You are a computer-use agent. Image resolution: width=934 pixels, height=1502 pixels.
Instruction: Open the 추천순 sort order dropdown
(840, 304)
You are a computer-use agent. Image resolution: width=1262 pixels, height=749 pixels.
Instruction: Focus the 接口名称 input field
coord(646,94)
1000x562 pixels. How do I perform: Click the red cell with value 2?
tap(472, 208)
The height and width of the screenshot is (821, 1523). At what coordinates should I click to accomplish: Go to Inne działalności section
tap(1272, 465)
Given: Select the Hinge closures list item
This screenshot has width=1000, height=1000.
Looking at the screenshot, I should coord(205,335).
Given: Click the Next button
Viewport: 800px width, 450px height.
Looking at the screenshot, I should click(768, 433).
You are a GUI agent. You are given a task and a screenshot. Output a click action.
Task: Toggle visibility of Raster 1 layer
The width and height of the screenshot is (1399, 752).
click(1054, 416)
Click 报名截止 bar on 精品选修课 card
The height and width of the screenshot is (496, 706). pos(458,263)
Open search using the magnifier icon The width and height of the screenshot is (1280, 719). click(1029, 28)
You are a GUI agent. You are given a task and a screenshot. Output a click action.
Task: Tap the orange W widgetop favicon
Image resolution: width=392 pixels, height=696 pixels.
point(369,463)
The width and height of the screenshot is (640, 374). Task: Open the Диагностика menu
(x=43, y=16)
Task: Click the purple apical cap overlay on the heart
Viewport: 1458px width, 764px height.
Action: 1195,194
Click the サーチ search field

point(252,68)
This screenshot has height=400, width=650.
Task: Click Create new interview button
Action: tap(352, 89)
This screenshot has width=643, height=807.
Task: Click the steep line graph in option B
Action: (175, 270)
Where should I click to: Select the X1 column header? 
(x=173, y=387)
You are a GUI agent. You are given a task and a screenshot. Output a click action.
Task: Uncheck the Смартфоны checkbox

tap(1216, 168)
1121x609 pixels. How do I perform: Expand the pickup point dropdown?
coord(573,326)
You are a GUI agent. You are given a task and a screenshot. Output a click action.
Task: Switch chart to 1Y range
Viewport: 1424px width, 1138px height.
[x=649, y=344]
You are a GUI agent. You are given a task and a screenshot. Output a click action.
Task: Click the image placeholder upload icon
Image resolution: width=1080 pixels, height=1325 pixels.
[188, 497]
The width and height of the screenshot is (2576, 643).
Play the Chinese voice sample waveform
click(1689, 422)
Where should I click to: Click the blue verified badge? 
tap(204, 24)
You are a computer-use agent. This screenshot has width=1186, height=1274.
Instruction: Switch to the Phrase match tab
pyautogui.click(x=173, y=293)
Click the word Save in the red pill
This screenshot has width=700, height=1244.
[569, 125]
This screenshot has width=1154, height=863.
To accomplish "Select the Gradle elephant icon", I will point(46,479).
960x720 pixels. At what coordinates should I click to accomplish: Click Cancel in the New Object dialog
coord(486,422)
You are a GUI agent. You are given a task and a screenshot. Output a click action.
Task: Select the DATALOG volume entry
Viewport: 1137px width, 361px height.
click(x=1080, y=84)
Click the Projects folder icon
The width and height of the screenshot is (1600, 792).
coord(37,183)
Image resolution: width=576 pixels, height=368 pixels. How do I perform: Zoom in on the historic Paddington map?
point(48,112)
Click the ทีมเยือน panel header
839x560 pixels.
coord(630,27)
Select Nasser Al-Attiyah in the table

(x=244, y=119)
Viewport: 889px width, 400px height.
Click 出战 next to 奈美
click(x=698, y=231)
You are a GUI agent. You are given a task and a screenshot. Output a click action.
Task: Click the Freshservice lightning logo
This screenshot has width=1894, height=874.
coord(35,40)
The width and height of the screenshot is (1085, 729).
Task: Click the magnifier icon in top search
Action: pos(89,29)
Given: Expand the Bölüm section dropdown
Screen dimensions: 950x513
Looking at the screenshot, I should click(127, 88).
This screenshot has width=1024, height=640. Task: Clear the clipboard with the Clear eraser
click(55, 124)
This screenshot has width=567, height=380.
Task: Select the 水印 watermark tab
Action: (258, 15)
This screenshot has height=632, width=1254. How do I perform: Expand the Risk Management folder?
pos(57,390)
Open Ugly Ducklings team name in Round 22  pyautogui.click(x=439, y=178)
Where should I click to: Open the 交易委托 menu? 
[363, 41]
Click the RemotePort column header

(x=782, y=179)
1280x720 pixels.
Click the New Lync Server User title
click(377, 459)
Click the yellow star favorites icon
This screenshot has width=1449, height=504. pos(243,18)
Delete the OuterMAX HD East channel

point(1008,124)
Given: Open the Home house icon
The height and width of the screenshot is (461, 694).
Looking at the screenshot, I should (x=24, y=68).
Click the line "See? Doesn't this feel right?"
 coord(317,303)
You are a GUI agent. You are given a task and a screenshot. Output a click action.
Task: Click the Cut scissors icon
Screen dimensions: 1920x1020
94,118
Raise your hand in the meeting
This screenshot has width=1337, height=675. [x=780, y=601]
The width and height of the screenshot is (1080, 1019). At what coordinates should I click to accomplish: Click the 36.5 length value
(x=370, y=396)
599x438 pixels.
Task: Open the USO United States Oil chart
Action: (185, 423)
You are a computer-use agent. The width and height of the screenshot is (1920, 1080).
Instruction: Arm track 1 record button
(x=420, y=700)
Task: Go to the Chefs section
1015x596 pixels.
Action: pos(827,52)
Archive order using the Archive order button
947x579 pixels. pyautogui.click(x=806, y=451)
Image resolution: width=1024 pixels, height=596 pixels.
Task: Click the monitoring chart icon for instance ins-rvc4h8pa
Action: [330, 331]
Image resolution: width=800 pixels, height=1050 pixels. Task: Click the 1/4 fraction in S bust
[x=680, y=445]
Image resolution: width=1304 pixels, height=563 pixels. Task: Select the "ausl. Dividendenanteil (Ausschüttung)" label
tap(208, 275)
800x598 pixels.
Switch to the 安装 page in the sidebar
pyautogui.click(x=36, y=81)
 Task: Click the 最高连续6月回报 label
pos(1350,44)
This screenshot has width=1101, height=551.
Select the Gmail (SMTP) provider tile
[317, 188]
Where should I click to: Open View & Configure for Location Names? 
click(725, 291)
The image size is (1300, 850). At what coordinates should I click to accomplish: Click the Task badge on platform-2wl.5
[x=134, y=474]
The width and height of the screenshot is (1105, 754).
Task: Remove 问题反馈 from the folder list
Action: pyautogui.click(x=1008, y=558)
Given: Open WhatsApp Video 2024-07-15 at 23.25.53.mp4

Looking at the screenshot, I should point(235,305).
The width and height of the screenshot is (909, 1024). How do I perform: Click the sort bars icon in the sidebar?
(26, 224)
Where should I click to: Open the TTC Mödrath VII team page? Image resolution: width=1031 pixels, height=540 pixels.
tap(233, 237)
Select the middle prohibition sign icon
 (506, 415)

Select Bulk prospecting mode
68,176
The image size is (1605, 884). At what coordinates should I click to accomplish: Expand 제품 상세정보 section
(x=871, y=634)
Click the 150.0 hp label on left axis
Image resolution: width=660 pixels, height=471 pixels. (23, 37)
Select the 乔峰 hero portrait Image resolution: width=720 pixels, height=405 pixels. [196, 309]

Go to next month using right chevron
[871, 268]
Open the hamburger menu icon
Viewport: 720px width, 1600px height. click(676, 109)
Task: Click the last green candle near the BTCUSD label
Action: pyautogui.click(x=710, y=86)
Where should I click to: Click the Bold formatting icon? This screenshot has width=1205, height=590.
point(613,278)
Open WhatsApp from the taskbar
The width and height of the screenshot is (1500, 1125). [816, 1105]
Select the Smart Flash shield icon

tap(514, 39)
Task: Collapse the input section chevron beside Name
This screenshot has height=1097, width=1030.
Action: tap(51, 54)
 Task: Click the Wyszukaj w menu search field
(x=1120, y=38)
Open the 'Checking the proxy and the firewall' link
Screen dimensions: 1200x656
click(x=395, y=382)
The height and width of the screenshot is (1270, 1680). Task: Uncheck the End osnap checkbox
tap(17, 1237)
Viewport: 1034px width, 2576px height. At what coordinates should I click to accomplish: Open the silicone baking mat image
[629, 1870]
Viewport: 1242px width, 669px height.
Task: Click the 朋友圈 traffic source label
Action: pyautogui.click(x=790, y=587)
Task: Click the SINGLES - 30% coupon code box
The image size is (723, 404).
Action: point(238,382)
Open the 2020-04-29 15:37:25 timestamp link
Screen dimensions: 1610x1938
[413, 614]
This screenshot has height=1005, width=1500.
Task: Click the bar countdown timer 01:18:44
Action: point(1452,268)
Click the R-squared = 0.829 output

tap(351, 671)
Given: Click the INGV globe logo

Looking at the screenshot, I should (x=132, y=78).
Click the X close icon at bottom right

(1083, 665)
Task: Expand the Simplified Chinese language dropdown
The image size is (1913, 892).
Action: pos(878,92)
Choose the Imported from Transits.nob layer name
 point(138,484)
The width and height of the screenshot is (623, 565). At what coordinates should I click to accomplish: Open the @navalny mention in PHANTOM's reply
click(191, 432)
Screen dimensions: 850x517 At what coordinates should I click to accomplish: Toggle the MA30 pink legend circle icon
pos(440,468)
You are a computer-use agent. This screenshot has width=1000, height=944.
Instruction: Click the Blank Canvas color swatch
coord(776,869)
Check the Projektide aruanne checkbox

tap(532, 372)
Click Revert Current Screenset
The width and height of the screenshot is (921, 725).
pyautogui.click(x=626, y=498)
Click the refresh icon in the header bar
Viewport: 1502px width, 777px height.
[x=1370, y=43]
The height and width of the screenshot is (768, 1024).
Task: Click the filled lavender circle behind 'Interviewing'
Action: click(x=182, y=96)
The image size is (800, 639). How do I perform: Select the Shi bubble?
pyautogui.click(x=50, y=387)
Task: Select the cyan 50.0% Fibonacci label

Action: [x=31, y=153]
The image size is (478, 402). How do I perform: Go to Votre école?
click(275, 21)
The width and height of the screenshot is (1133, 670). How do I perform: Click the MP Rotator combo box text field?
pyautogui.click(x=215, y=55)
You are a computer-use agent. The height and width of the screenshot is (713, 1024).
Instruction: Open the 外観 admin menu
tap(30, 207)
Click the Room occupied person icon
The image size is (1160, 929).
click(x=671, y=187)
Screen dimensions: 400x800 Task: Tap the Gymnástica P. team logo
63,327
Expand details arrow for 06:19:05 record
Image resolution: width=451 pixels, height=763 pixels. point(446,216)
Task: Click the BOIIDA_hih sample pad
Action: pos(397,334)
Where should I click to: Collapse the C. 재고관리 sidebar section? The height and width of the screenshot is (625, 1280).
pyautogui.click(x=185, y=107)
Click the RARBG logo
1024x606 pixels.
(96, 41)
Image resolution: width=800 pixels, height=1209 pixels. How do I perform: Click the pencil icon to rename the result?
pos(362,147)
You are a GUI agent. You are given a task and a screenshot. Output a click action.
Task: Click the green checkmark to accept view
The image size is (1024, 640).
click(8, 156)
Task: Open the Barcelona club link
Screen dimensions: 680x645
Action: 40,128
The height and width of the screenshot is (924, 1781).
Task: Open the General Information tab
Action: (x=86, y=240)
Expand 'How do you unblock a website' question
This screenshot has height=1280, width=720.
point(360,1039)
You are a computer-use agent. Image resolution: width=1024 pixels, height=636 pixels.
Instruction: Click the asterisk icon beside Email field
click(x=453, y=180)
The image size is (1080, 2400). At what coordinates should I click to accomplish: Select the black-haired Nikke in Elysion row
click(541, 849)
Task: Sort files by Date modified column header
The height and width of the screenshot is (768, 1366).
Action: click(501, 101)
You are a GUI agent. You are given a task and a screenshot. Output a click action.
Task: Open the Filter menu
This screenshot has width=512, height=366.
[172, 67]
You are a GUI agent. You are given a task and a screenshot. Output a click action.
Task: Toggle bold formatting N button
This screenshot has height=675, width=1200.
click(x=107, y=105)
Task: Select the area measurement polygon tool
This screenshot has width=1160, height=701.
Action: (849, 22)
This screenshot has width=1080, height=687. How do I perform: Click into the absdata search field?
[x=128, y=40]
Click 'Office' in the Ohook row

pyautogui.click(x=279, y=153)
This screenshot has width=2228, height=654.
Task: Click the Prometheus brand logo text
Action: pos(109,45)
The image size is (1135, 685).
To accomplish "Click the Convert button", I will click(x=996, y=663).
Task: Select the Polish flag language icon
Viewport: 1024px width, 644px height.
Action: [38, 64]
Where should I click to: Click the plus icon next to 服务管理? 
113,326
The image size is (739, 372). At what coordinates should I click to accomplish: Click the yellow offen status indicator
★ ★ ★ ★ ★ ★ ★
Exercise :: In the listing above, find the line containing "This screenshot has height=632, width=1254." and the line containing "Open Ugly Ducklings", then quote both, plus every line between them, exactly as written.

Answer space ::
This screenshot has height=632, width=1254. How do I perform: Expand the Risk Management folder?
pos(57,390)
Open Ugly Ducklings team name in Round 22  pyautogui.click(x=439, y=178)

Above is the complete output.